[Pixel coordinate grounding data]
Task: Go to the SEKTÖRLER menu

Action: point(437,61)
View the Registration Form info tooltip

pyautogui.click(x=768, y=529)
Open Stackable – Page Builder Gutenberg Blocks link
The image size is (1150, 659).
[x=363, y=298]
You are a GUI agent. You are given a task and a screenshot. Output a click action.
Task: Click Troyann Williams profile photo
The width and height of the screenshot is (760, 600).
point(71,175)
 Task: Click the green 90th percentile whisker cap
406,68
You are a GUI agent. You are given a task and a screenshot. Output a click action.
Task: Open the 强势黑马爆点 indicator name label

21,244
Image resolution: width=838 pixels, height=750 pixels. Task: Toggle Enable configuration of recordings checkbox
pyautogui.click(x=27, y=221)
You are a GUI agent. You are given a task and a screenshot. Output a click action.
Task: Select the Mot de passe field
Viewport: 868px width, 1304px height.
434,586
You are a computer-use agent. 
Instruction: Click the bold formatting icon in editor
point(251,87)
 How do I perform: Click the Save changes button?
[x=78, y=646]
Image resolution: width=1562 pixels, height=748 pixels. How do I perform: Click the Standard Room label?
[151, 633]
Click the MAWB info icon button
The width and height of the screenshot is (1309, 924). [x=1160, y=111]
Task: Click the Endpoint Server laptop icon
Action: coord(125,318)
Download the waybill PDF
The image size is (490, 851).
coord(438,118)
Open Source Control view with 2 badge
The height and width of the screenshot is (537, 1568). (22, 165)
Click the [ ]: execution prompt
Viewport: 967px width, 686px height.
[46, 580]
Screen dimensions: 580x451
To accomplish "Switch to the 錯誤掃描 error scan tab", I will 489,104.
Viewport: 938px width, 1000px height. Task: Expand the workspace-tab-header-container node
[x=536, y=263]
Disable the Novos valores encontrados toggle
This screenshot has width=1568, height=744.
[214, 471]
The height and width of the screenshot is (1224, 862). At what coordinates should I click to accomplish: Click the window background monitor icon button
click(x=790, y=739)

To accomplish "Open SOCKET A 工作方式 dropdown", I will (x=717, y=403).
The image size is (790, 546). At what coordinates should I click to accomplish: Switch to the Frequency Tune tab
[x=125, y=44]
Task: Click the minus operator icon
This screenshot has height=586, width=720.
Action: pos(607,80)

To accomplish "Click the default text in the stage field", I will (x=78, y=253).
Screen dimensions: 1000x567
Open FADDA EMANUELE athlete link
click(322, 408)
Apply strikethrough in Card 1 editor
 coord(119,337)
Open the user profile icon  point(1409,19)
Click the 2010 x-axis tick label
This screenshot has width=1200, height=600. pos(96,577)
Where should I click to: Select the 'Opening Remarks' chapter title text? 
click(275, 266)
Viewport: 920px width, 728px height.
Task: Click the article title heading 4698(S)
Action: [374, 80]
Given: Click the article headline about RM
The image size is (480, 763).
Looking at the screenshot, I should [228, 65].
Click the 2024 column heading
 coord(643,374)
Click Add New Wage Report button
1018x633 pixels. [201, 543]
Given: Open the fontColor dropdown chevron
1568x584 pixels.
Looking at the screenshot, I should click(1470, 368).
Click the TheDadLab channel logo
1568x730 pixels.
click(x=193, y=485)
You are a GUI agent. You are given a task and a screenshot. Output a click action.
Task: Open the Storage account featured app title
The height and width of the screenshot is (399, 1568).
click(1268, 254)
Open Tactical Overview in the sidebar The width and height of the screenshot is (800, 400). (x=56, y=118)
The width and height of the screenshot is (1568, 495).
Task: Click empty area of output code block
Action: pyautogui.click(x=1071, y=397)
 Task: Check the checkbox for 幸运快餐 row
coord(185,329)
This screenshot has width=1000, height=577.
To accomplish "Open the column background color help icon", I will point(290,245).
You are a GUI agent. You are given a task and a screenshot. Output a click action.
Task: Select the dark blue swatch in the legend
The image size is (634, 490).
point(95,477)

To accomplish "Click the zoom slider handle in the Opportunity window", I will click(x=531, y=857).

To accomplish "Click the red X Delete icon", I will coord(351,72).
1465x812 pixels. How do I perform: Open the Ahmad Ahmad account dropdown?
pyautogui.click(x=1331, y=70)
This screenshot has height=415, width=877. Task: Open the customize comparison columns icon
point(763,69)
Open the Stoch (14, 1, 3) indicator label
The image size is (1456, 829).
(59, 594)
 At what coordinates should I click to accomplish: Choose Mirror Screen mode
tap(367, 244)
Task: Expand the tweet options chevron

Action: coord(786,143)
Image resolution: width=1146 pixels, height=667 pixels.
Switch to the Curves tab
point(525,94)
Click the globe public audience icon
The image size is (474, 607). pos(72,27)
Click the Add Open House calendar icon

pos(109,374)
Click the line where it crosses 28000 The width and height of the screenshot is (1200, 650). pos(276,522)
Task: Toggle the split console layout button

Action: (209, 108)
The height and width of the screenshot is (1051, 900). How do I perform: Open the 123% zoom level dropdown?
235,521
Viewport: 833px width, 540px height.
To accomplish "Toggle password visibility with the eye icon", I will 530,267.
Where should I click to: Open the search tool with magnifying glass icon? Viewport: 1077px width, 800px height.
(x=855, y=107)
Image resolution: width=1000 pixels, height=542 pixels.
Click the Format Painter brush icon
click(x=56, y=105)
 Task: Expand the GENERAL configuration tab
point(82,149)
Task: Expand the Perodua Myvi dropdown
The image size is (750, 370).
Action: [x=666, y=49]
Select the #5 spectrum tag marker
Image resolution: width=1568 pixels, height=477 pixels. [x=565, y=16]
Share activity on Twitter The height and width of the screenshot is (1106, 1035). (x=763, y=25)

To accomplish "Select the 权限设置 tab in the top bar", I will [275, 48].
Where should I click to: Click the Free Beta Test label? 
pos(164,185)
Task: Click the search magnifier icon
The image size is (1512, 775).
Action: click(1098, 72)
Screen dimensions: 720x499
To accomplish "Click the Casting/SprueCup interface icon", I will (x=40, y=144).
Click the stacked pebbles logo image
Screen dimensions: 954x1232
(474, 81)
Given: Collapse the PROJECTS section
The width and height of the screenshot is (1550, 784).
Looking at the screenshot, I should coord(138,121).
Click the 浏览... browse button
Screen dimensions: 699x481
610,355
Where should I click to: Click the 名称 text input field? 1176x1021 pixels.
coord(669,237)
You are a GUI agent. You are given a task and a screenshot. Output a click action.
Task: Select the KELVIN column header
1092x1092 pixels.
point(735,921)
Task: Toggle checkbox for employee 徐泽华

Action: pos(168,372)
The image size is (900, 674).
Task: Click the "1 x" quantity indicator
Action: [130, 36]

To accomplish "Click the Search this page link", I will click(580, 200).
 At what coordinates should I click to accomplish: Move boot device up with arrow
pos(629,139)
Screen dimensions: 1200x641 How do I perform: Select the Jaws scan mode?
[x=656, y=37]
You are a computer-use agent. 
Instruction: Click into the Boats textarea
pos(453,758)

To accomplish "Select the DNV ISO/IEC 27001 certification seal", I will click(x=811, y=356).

* [WHAT IS BEING ASKED]: Give back precisely the lines above that start at the line containing "Image resolution: width=1000" and end at the line containing "Share activity on", inclusive. No other lines belong in the output.

* [REPLY]:
Image resolution: width=1000 pixels, height=542 pixels.
Click the Format Painter brush icon
click(x=56, y=105)
 Task: Expand the GENERAL configuration tab
point(82,149)
Task: Expand the Perodua Myvi dropdown
The image size is (750, 370).
Action: [x=666, y=49]
Select the #5 spectrum tag marker
Image resolution: width=1568 pixels, height=477 pixels. [x=565, y=16]
Share activity on Twitter The height and width of the screenshot is (1106, 1035). (x=763, y=25)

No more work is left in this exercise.